A tradição de «doçura ou travessura» também tinha uma origem simpática entre
os antigos celtas. Como o ano acabava, os meninos iam a casa dos vizinhos
pedirem perdão pelas travessuras que tinham feito durante o ano. Os vizinhos
perdoavam e, em sinal de paz, davam-lhes guloseimas. O Halloween foi levado
para os Estados Unidos pelos irlandeses, lá se implantou e de lá regressou à
Europa como se fosse uma tradição americana. Primeiro foram os meninos alunos
de inglês, que incentivados pelos seu professores, iam de casa em casa, com a
cara enfarruscada, pedir <<doçura ou travessura>>. Depressa o
consumismo viu o filão que isso era. A pouco e pouco as farruscas feitas na
cara com carvão foram substituídas por máscaras alusivas a bruxaria a
venderem-se em todas as lojas, depois os bares e as discotecas começaram a
organizar as suas noites loucas de divertimento com decoração apropriada. Será
globalização? Aculturação? Não sei. Que continue, não se pode voltar atrás. Mas
que não se perca a tradição portuguesa do <<Pão por Deus>>, em que
os meninos iam com uma saca feita com restos de tecidos, em pequenos grupos,
perguntando : Oh! Tia, dá pão por Deus? Se não tem, dê-lho Deus. E as
pessoas davam do que tinham, frutos secos, ou mesmo pão.

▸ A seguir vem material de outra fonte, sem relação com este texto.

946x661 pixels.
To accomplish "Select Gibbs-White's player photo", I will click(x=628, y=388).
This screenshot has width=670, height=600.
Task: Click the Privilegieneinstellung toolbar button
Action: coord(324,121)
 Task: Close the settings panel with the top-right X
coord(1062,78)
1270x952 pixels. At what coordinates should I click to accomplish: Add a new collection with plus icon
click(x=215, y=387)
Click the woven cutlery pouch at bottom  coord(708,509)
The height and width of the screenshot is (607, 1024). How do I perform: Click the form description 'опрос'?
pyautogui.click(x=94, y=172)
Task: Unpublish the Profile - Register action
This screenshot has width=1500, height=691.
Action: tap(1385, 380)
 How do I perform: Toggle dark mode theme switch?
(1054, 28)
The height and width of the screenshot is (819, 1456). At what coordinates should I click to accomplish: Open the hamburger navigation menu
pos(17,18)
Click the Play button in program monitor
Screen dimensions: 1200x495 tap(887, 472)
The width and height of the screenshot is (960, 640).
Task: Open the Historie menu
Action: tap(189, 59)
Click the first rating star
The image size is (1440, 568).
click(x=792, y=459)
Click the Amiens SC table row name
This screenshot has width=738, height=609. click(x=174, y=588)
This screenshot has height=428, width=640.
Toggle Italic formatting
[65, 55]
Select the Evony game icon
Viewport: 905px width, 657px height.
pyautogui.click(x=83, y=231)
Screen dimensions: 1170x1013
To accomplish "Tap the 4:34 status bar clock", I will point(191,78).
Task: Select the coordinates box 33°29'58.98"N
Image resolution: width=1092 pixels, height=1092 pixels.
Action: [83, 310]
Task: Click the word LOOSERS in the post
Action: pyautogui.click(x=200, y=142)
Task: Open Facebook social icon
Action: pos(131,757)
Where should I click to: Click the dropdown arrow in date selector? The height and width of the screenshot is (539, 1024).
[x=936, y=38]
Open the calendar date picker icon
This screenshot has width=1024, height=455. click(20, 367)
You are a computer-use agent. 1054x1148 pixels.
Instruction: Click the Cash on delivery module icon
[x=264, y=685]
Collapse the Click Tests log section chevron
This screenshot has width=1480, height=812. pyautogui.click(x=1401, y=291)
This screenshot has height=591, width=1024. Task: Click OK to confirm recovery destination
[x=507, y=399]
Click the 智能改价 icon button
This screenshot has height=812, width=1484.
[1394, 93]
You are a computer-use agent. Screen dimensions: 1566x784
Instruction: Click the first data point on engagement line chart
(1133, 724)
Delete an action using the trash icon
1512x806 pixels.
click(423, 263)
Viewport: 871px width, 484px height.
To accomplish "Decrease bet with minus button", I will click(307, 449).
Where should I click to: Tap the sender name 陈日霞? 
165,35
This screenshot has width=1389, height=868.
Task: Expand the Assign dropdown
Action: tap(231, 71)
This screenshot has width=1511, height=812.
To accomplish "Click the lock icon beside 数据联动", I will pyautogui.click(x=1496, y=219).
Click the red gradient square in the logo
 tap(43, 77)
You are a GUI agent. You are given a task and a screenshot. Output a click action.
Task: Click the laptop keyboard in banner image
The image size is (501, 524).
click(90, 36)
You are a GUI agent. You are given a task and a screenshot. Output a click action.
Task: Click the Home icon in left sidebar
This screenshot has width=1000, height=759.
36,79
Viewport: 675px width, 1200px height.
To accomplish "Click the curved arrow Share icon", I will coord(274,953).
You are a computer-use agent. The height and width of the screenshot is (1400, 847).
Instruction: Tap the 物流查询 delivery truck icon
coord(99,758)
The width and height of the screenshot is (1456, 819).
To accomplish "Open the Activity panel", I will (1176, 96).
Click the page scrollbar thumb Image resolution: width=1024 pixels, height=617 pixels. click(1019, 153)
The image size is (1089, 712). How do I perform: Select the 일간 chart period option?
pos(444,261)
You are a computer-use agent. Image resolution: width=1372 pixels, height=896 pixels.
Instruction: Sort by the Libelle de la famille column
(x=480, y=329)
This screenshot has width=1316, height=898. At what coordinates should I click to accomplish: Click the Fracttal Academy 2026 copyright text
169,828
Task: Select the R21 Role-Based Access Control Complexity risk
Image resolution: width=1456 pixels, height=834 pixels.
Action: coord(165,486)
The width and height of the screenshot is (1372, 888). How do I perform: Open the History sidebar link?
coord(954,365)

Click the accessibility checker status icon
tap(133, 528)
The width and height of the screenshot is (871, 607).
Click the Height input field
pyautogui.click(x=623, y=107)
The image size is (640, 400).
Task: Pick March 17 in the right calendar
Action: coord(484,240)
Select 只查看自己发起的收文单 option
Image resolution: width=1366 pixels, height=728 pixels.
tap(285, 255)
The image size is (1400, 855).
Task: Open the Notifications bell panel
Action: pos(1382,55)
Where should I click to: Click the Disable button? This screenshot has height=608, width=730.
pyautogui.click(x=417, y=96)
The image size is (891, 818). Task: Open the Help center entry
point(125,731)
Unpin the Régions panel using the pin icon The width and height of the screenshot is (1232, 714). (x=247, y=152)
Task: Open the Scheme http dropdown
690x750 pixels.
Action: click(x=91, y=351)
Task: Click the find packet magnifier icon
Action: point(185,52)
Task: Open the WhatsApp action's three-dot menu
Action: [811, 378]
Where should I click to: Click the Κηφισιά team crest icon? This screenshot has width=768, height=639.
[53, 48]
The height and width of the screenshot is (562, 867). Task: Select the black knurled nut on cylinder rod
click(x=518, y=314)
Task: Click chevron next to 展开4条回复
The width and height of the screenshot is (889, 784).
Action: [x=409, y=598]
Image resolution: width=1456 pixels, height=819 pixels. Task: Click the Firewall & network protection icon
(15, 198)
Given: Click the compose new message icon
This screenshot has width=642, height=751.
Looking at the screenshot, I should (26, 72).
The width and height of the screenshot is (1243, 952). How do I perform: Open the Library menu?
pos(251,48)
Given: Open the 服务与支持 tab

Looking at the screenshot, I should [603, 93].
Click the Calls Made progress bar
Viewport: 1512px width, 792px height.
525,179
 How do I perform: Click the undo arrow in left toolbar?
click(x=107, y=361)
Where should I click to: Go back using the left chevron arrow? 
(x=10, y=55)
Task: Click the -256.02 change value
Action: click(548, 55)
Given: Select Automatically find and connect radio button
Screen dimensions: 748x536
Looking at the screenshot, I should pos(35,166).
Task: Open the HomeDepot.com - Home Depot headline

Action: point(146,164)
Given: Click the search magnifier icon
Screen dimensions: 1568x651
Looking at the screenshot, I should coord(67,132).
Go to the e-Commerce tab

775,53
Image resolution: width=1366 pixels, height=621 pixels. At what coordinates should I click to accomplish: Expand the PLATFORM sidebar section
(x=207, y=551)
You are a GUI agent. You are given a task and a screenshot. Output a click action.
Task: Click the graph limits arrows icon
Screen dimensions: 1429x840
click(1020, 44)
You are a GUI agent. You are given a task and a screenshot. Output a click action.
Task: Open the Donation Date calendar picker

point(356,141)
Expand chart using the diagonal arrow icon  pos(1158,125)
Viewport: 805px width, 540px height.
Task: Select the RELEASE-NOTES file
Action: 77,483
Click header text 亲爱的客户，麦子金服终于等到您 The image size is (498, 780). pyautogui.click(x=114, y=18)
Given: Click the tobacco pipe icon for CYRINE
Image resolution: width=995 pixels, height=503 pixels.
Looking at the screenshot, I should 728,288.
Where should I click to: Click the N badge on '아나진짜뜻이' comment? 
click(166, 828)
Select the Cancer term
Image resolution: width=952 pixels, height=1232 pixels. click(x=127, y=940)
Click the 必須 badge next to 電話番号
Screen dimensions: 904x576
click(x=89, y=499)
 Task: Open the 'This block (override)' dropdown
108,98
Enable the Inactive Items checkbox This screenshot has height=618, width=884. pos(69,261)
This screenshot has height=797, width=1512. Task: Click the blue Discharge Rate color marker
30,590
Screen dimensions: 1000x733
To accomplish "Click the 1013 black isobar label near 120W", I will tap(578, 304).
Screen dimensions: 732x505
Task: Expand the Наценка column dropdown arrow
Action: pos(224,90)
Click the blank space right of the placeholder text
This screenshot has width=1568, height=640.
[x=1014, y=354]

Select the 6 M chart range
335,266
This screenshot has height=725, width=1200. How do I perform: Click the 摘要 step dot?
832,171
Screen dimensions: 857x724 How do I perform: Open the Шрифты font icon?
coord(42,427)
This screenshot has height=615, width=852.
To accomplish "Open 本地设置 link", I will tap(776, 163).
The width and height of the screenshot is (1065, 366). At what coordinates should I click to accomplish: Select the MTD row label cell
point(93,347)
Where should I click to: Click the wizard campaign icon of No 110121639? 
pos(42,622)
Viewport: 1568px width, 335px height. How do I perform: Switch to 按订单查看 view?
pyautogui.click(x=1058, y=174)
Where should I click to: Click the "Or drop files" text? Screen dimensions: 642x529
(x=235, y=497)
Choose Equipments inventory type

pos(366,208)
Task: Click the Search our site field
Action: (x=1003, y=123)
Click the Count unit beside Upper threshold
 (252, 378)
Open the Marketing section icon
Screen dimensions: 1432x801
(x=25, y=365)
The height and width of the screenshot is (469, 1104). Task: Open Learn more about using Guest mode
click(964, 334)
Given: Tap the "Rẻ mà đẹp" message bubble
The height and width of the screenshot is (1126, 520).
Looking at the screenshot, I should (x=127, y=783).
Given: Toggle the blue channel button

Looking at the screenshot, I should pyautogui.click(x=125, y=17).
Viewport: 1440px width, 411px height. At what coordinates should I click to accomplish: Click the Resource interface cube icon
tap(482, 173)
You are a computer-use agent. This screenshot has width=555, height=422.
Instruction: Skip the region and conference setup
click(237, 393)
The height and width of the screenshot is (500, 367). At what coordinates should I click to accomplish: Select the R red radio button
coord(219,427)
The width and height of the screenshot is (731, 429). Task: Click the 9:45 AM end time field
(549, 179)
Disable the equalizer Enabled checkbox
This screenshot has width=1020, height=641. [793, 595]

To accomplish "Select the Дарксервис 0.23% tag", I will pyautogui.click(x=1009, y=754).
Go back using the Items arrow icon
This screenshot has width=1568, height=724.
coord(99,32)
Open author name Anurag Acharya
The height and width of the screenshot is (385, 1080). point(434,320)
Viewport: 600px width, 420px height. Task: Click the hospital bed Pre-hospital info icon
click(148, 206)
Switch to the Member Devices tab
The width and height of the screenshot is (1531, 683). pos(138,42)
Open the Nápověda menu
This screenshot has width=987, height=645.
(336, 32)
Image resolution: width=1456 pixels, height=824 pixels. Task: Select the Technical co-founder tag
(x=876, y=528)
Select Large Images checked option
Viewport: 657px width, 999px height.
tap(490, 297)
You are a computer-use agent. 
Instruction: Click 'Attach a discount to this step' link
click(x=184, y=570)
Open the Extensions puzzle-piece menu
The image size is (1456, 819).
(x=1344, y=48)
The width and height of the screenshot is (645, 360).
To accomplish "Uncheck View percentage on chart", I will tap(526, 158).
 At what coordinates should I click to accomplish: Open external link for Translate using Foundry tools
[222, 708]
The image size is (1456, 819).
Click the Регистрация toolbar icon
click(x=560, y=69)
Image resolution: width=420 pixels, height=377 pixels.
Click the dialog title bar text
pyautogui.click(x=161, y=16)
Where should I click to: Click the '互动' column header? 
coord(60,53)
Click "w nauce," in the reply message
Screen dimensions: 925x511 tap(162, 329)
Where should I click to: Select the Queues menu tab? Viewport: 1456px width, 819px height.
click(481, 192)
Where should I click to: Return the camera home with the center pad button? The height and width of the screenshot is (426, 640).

Esta tradição remonta ao ano a
seguir ao terramoto. A maior parte da população de Lisboa, se já era pobre
antes dessa tragédia, mais pobre ficaram os que sobreviveram. Então, no
primeiro aniversário do cataclismo, saíram à rua pedindo pão por Deus,
aproveitando ser uma festa religiosa. E a tradição ficou, até à década de 80,
quando começou a ser substituída pelo Halloween. Quando será retomada? Se foram
os professores de inglês que iniciaram a tradição dita americana, que sejam
agora os professores de português e de história a retomar a tradição portuguesa.